- [Work instructions]
Count the lines in the material below that contain the string "menu", and reply with that number alone.

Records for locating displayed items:
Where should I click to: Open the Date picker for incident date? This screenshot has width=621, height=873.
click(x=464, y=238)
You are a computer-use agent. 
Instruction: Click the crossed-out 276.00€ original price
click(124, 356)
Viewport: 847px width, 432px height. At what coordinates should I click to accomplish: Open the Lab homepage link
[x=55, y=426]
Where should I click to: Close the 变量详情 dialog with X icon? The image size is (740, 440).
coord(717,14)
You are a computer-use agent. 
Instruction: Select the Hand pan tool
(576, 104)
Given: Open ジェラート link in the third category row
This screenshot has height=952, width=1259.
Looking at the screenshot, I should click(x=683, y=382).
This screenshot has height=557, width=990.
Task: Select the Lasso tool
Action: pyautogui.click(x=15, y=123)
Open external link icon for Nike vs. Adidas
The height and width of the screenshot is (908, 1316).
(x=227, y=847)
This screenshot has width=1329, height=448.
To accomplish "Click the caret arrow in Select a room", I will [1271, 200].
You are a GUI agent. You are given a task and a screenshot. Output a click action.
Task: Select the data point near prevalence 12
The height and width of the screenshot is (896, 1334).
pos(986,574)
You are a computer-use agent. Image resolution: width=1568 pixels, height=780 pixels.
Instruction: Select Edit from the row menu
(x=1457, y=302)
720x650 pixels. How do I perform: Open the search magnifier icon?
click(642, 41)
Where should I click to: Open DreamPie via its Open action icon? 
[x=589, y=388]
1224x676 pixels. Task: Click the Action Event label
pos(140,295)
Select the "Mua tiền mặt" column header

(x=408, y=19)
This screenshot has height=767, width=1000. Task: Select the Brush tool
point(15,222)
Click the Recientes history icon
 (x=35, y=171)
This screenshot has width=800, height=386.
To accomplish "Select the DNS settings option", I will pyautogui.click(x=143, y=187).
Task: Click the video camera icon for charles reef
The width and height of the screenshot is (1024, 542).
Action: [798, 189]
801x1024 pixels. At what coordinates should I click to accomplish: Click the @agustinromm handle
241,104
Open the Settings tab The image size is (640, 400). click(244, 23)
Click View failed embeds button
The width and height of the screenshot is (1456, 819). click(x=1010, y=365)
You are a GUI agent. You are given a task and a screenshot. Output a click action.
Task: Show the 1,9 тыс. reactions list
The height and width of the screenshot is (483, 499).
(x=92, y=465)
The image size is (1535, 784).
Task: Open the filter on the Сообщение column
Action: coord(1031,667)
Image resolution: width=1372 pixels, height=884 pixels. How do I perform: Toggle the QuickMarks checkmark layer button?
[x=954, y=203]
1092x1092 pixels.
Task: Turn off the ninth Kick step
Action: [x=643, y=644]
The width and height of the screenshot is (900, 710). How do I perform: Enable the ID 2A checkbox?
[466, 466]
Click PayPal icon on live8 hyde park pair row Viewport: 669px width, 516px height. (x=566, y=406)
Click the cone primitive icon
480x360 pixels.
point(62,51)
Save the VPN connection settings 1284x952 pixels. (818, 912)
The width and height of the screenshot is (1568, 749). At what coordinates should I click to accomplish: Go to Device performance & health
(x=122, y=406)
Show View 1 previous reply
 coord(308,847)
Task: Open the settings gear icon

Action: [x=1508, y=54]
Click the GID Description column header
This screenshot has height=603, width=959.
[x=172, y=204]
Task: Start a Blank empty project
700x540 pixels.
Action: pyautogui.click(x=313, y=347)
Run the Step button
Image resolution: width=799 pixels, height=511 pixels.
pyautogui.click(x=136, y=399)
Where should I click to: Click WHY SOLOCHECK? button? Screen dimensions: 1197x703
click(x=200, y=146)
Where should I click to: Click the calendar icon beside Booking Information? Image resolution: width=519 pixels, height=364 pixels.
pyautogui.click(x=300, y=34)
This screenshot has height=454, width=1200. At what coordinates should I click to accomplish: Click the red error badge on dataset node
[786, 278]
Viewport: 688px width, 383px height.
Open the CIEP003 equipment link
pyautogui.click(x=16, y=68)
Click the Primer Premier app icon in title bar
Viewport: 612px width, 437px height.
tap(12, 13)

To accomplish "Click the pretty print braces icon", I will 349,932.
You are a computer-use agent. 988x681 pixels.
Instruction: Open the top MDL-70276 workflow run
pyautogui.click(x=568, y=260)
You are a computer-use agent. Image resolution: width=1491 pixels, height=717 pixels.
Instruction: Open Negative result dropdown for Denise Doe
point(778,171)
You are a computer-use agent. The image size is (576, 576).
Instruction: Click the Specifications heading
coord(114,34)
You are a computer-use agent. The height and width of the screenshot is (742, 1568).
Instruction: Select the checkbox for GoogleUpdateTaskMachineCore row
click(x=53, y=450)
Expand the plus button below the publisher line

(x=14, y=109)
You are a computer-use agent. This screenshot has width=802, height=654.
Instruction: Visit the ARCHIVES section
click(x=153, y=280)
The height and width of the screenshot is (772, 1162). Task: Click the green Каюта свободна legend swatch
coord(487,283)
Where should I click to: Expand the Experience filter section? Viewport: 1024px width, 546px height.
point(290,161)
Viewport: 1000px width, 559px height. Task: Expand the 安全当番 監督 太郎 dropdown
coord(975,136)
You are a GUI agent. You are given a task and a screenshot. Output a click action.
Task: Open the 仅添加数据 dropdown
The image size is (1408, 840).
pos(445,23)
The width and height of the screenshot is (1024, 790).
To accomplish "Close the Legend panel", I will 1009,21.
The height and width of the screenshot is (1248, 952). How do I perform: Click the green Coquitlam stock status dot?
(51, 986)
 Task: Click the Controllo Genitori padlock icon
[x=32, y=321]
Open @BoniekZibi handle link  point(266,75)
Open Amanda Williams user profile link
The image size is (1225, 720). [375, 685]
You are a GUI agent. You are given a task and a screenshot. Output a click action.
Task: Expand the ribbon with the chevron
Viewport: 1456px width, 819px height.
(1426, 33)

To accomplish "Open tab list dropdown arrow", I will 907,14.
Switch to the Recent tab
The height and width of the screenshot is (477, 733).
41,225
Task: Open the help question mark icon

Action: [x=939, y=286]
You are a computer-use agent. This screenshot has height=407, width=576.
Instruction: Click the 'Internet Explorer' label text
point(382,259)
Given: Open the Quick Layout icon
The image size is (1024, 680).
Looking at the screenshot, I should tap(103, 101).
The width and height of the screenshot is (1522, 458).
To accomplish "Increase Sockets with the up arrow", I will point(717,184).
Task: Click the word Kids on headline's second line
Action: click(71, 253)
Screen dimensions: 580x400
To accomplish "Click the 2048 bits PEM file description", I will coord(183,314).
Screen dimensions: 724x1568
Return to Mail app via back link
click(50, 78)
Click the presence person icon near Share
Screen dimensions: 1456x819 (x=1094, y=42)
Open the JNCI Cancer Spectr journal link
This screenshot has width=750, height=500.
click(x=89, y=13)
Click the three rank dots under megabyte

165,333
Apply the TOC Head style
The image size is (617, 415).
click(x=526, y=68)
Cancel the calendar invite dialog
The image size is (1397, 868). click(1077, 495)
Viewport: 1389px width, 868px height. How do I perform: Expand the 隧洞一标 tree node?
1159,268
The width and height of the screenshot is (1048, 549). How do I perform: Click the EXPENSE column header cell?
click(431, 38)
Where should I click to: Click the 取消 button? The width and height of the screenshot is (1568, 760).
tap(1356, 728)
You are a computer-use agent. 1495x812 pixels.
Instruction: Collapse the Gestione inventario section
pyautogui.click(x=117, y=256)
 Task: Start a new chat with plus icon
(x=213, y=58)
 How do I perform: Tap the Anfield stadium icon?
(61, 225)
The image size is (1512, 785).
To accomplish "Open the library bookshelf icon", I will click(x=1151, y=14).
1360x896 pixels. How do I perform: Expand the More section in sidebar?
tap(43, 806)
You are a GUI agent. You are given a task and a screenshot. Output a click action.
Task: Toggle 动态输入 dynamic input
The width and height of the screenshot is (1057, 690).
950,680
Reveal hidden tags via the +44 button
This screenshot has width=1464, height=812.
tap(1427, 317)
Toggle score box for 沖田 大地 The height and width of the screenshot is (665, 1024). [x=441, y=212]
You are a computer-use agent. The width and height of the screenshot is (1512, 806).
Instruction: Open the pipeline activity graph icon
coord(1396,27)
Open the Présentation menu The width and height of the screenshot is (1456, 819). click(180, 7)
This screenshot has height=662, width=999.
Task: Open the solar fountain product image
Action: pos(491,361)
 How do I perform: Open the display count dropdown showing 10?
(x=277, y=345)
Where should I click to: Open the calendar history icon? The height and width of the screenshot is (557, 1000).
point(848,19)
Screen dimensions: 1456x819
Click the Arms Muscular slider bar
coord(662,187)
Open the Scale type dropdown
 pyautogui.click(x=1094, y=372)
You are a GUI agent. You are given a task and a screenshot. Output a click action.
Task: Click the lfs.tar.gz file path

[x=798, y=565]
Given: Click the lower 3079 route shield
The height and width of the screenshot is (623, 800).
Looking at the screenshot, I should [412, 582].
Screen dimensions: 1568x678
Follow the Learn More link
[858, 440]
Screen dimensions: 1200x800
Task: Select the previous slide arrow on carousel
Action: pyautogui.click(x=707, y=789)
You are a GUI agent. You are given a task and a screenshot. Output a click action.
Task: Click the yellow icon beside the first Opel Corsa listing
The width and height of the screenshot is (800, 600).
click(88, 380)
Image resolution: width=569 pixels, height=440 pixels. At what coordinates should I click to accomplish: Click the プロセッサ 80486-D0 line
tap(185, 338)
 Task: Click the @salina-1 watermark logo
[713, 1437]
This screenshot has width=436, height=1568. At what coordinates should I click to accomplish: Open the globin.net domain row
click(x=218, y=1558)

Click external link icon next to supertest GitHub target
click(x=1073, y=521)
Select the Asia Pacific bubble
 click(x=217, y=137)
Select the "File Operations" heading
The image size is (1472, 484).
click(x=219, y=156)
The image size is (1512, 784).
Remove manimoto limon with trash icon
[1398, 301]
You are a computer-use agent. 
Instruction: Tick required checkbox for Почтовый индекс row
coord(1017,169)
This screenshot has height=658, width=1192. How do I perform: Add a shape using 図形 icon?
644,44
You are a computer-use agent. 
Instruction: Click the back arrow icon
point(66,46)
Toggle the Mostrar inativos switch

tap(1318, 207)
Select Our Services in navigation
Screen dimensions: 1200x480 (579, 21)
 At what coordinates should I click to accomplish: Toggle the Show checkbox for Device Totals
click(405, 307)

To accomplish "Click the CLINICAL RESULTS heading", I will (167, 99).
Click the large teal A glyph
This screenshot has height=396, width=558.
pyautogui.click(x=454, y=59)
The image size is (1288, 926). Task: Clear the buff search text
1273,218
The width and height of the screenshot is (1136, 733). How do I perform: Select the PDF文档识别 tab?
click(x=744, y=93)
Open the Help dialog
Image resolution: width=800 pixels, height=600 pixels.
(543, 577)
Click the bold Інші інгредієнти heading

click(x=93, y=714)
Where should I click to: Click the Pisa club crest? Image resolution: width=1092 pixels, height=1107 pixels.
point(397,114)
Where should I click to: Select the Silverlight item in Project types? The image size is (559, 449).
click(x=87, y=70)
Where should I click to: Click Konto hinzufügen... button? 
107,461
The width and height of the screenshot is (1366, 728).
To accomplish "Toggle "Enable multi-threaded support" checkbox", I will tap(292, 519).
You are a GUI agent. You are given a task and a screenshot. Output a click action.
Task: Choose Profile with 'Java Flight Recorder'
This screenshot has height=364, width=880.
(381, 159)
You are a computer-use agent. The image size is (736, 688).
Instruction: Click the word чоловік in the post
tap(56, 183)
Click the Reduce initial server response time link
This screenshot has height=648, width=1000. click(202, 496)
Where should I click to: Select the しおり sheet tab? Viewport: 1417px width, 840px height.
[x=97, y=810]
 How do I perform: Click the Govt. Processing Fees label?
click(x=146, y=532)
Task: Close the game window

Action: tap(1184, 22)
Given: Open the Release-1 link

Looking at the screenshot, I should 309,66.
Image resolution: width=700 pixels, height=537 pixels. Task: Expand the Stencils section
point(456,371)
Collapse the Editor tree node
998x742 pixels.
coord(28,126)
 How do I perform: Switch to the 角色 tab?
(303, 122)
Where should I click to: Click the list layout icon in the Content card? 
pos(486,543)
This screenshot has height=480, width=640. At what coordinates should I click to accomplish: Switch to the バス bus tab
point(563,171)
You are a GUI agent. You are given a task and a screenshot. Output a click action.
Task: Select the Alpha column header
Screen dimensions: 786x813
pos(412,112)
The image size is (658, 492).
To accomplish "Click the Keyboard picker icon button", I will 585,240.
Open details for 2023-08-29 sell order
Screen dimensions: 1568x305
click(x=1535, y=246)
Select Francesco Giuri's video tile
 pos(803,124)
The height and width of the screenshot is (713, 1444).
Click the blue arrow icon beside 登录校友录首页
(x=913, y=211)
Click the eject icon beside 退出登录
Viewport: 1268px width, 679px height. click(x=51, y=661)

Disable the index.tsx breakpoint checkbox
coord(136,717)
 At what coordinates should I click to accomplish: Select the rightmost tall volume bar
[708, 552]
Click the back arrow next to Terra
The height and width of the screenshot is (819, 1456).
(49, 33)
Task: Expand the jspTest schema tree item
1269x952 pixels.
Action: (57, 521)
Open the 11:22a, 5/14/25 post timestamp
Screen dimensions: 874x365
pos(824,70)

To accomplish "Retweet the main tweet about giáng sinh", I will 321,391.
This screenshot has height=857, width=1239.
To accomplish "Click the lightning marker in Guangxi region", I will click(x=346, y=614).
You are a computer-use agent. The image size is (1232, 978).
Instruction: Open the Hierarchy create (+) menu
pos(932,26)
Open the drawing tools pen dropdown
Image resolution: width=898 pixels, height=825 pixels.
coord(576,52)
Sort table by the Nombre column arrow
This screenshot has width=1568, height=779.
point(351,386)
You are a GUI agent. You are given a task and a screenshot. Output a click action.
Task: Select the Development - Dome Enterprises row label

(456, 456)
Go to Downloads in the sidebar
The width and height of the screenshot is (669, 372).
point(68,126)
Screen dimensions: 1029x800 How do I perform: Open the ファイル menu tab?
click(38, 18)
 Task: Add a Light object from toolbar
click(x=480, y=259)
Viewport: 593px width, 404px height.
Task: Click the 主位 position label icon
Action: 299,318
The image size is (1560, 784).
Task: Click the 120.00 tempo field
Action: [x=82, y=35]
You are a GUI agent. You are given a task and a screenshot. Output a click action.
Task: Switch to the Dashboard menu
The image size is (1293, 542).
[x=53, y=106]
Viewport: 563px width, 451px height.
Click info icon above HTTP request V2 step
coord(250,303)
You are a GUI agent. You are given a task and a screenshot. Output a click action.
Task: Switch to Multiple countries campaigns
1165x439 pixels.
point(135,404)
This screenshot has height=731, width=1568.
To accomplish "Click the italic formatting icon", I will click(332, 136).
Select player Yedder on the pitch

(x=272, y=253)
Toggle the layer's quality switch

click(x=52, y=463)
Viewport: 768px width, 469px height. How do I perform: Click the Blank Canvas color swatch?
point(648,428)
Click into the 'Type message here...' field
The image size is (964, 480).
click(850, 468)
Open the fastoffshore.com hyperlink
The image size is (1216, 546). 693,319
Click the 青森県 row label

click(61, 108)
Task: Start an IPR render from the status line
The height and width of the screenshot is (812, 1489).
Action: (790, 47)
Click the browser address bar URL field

- [Result for this exercise]
5